**What the task asks:**
Line by line, transcribe all of the entries exactly.

**Stored records:**
***
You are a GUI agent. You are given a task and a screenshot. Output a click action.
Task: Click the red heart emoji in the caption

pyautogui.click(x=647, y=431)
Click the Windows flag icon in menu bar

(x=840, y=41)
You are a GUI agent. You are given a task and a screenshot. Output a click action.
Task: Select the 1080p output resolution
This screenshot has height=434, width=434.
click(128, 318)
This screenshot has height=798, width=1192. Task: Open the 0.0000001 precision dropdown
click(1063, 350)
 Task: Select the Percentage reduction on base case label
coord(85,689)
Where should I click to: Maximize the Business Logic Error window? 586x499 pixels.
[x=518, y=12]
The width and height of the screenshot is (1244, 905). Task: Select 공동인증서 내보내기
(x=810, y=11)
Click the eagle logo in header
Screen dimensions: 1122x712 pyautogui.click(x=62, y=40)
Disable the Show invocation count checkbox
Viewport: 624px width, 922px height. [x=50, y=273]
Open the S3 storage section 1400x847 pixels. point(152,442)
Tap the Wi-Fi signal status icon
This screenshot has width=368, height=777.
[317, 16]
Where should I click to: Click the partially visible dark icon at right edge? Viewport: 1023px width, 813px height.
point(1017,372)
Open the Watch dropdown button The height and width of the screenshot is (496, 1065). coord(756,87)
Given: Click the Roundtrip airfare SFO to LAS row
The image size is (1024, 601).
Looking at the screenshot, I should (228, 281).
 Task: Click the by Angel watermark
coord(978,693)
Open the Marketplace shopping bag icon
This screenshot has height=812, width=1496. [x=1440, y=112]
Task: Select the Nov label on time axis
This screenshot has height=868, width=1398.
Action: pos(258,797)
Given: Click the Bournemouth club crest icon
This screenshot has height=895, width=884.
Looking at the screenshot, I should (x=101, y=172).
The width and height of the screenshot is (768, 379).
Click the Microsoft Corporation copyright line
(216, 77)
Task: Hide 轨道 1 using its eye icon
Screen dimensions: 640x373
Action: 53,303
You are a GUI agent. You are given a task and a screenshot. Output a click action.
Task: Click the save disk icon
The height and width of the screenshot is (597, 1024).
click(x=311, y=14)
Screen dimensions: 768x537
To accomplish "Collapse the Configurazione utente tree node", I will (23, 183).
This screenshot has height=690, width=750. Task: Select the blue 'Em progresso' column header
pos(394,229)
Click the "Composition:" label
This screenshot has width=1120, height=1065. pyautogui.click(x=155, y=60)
***
**Solution to the problem:**
You are a GUI agent. You are given a task and a screenshot. Output a click action.
Task: Click the red heart emoji in the caption

pyautogui.click(x=647, y=431)
Click the Windows flag icon in menu bar

(x=840, y=41)
You are a GUI agent. You are given a task and a screenshot. Output a click action.
Task: Select the 1080p output resolution
This screenshot has height=434, width=434.
click(128, 318)
This screenshot has height=798, width=1192. Task: Open the 0.0000001 precision dropdown
click(1063, 350)
 Task: Select the Percentage reduction on base case label
coord(85,689)
Where should I click to: Maximize the Business Logic Error window? 586x499 pixels.
[x=518, y=12]
The width and height of the screenshot is (1244, 905). Task: Select 공동인증서 내보내기
(x=810, y=11)
Click the eagle logo in header
Screen dimensions: 1122x712 pyautogui.click(x=62, y=40)
Disable the Show invocation count checkbox
Viewport: 624px width, 922px height. [x=50, y=273]
Open the S3 storage section 1400x847 pixels. point(152,442)
Tap the Wi-Fi signal status icon
This screenshot has width=368, height=777.
[317, 16]
Where should I click to: Click the partially visible dark icon at right edge? Viewport: 1023px width, 813px height.
point(1017,372)
Open the Watch dropdown button The height and width of the screenshot is (496, 1065). coord(756,87)
Given: Click the Roundtrip airfare SFO to LAS row
The image size is (1024, 601).
Looking at the screenshot, I should (228, 281).
 Task: Click the by Angel watermark
coord(978,693)
Open the Marketplace shopping bag icon
This screenshot has height=812, width=1496. [x=1440, y=112]
Task: Select the Nov label on time axis
This screenshot has height=868, width=1398.
Action: pos(258,797)
Given: Click the Bournemouth club crest icon
This screenshot has height=895, width=884.
Looking at the screenshot, I should (x=101, y=172).
The width and height of the screenshot is (768, 379).
Click the Microsoft Corporation copyright line
(216, 77)
Task: Hide 轨道 1 using its eye icon
Screen dimensions: 640x373
Action: 53,303
You are a GUI agent. You are given a task and a screenshot. Output a click action.
Task: Click the save disk icon
The height and width of the screenshot is (597, 1024).
click(x=311, y=14)
Screen dimensions: 768x537
To accomplish "Collapse the Configurazione utente tree node", I will (23, 183).
This screenshot has height=690, width=750. Task: Select the blue 'Em progresso' column header
pos(394,229)
Click the "Composition:" label
This screenshot has width=1120, height=1065. pyautogui.click(x=155, y=60)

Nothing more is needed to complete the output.